Realidade x expectativa
USP lidera pesquisas de novos combustíveis para transição energética sustentável
O especialista afirma que, caso essas medidas de sequestro de carbono e de redução de gases não sejam realizadas, o meio urbano é quem mais sofrerá: “O aquecimento global vai ficando cada vez mais intenso, as pessoas ficam cada vez mais desconfortáveis, mais eventos climáticos são alterados e têm eventos extremos”.
Ele ressalta que o impacto é direto e, dessa forma, as mudanças climáticas, cada vez mais intensas, afetam na alimentação, na segurança energética, alimentar e em outras áreas do corpo social.

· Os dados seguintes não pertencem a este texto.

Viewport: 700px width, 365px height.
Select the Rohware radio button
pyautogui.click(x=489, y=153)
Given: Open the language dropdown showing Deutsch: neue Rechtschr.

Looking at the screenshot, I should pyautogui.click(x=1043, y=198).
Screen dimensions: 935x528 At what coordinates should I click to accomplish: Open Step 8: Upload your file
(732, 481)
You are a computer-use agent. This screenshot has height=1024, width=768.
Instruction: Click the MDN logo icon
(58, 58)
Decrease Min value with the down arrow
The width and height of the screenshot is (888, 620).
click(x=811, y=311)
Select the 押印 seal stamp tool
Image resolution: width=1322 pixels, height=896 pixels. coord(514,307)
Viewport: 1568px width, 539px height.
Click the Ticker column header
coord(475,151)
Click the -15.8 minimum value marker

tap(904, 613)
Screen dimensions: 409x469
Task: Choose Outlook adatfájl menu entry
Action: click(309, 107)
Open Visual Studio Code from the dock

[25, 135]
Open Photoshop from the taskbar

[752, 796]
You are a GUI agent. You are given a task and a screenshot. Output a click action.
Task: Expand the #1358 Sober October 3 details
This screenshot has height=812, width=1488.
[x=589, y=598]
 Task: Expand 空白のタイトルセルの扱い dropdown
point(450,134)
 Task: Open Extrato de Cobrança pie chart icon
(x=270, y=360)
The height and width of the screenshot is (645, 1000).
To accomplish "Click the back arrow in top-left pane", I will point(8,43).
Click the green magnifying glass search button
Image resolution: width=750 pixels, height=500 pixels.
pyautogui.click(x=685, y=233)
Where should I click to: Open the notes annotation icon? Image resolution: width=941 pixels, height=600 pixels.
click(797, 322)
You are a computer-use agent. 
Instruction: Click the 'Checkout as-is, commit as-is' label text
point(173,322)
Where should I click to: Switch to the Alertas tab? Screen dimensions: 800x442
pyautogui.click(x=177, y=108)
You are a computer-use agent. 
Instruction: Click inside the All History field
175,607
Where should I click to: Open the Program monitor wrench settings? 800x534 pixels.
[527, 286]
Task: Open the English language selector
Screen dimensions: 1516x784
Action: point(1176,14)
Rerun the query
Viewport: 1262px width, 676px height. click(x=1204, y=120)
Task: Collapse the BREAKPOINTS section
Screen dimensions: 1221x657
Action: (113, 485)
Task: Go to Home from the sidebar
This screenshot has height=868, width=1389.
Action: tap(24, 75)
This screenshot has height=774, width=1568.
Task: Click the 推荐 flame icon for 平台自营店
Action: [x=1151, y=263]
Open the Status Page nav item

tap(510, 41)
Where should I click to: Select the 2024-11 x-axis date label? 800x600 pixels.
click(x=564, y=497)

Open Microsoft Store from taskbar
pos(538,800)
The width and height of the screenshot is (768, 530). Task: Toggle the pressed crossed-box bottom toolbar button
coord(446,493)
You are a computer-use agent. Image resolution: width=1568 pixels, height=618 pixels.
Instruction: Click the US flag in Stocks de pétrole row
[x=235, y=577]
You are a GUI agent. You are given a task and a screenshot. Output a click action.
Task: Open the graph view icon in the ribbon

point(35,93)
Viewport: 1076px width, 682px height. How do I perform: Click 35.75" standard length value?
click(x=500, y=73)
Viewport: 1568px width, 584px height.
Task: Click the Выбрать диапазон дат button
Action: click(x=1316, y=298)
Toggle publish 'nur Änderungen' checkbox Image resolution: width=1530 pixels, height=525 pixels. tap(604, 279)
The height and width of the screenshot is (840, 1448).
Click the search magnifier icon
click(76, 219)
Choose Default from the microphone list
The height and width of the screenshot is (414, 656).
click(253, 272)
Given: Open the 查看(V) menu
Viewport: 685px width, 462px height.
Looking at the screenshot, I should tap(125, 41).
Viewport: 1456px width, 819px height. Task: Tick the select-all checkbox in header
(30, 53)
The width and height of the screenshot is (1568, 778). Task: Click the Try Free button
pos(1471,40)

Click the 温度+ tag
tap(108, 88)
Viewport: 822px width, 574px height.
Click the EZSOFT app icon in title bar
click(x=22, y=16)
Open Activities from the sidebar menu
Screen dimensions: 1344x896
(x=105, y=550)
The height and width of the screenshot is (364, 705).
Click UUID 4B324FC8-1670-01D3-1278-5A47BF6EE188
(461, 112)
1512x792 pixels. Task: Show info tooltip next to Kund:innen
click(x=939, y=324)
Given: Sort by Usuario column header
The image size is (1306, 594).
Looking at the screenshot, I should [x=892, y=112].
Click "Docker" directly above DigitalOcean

Nesse âmbito, durante a COP28 — evento no qual o Jornal da USP realizou uma cobertura completa —, o secretário-geral da Organização das Nações Unidas (ONU), António Guterres, considerou o momento como um “colapso ambiental” e destacou a urgência na ação das nações. No ano de 2023, foi registrado o recorde na queima de combustíveis fósseis (36,8 bilhões de toneladas) e, ainda assim, os países responsáveis por 73% das fontes de emissões de gases de efeito estufa não se mostraram dispostos a negociar a redução dessa prática.